Re: Comments on FCD 5218, "Codes for the representation of human sexes"

From: John Hudson (tiro@tiro.com)
Date: Thu Nov 29 2001 - 11:48:08 EST


At 02:16 11/29/2001, J M Sykes wrote:

>1. Is the assumption that the French do not accent capitals
> correct? I'm sure I've seen them accented, though I couldn't
> possibly say this was consistent. If they're not accented,
> this implies that round trip case folding loses information.
> I note that this is indeed the case with MS Word97, in
> Standard French, though Belgian, Canadian, Luxembourg and
> Swiss French all fold to accented capitals!

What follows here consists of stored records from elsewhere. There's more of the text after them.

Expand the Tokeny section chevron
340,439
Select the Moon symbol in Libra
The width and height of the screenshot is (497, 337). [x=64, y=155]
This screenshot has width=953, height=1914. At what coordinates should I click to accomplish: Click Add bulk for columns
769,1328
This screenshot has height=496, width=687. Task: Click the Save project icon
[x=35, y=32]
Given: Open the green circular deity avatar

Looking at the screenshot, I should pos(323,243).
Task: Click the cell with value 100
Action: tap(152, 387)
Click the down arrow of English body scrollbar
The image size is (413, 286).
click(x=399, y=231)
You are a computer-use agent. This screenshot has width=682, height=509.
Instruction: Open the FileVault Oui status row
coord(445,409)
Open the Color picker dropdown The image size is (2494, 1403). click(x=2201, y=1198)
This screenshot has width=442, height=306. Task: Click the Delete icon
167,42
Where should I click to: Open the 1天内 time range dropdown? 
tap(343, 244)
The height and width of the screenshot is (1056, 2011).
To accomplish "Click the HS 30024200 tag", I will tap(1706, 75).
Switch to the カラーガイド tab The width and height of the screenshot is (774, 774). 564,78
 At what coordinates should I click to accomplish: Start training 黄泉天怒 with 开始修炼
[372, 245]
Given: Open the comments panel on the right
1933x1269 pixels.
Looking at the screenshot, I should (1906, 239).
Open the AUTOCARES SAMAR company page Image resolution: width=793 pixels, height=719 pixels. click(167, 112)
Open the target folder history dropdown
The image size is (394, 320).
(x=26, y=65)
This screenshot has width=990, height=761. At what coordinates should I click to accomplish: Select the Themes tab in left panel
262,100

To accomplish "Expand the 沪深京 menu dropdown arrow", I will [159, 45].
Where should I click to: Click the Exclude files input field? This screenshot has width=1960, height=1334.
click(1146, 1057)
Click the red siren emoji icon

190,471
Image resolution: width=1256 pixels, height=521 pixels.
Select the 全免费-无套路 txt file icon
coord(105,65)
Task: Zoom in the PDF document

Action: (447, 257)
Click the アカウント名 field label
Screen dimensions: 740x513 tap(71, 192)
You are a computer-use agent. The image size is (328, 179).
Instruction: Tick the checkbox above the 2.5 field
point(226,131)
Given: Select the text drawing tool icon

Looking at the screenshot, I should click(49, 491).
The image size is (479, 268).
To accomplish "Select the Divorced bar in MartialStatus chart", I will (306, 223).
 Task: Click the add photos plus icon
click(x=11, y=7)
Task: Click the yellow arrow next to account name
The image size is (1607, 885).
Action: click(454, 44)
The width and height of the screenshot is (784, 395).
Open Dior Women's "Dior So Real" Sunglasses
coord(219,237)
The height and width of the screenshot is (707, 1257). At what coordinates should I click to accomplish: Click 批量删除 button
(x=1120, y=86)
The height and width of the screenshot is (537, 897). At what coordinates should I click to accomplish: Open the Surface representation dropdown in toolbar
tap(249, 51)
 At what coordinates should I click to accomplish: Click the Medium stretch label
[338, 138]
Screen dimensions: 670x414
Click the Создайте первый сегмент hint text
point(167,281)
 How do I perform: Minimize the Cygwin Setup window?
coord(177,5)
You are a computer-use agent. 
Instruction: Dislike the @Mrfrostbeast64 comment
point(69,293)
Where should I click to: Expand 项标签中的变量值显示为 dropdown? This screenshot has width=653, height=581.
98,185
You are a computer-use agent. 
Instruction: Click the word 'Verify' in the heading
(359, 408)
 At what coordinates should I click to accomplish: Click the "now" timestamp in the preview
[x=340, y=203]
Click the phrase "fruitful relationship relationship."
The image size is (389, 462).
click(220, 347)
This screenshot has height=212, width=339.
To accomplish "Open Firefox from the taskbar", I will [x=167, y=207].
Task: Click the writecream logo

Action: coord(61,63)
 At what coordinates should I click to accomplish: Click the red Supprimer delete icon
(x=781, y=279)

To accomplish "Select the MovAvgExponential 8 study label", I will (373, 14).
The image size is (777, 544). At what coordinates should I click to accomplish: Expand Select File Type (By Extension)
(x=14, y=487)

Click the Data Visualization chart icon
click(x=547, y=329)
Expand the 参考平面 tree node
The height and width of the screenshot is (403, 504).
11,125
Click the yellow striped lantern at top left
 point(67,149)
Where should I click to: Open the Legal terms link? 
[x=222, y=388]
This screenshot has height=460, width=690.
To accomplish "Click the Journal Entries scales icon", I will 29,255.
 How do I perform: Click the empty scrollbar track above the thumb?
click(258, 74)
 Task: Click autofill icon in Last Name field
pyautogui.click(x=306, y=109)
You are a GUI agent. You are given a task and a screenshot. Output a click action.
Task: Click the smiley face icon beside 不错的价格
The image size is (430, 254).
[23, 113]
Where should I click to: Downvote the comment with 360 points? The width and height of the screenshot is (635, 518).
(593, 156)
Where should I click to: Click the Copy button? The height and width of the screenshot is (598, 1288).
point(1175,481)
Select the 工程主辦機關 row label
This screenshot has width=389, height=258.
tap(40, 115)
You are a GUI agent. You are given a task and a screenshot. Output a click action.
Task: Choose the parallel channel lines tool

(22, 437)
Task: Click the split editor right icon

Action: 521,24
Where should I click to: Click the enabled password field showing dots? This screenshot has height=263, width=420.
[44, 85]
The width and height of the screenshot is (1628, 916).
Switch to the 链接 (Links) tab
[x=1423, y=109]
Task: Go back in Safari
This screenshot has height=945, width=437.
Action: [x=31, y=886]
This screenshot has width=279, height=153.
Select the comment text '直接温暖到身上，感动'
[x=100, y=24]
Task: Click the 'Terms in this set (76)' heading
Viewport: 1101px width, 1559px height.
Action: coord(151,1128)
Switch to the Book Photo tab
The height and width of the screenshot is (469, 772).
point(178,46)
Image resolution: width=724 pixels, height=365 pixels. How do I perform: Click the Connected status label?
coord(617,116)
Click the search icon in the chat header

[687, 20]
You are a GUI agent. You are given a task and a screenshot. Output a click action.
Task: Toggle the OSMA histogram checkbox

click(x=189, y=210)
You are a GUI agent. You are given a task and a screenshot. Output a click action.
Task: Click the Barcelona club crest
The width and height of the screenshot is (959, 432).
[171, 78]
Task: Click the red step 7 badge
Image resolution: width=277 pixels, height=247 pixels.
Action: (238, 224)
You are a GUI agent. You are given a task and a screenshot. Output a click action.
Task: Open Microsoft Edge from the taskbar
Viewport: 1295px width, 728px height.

No, this assumption is not correct. French typewriters could not type
accents over uppercase letters, and so this led to a period in which many
people became used to seeing documents in which there were no uppercase
accented letters. This in turn led to the myth that the French do not use
uppercase accented letters, a myth unfortunately propagated by a generation
of French bureaucrats who appear only to have read typed documents and
never a book. If you examine the books of the major French publishers, and
particularly the publications of the Imprimerie National, which has set the
norm for French typography for more than 400 years, you will see that the
French do indeed use accented uppercase letters.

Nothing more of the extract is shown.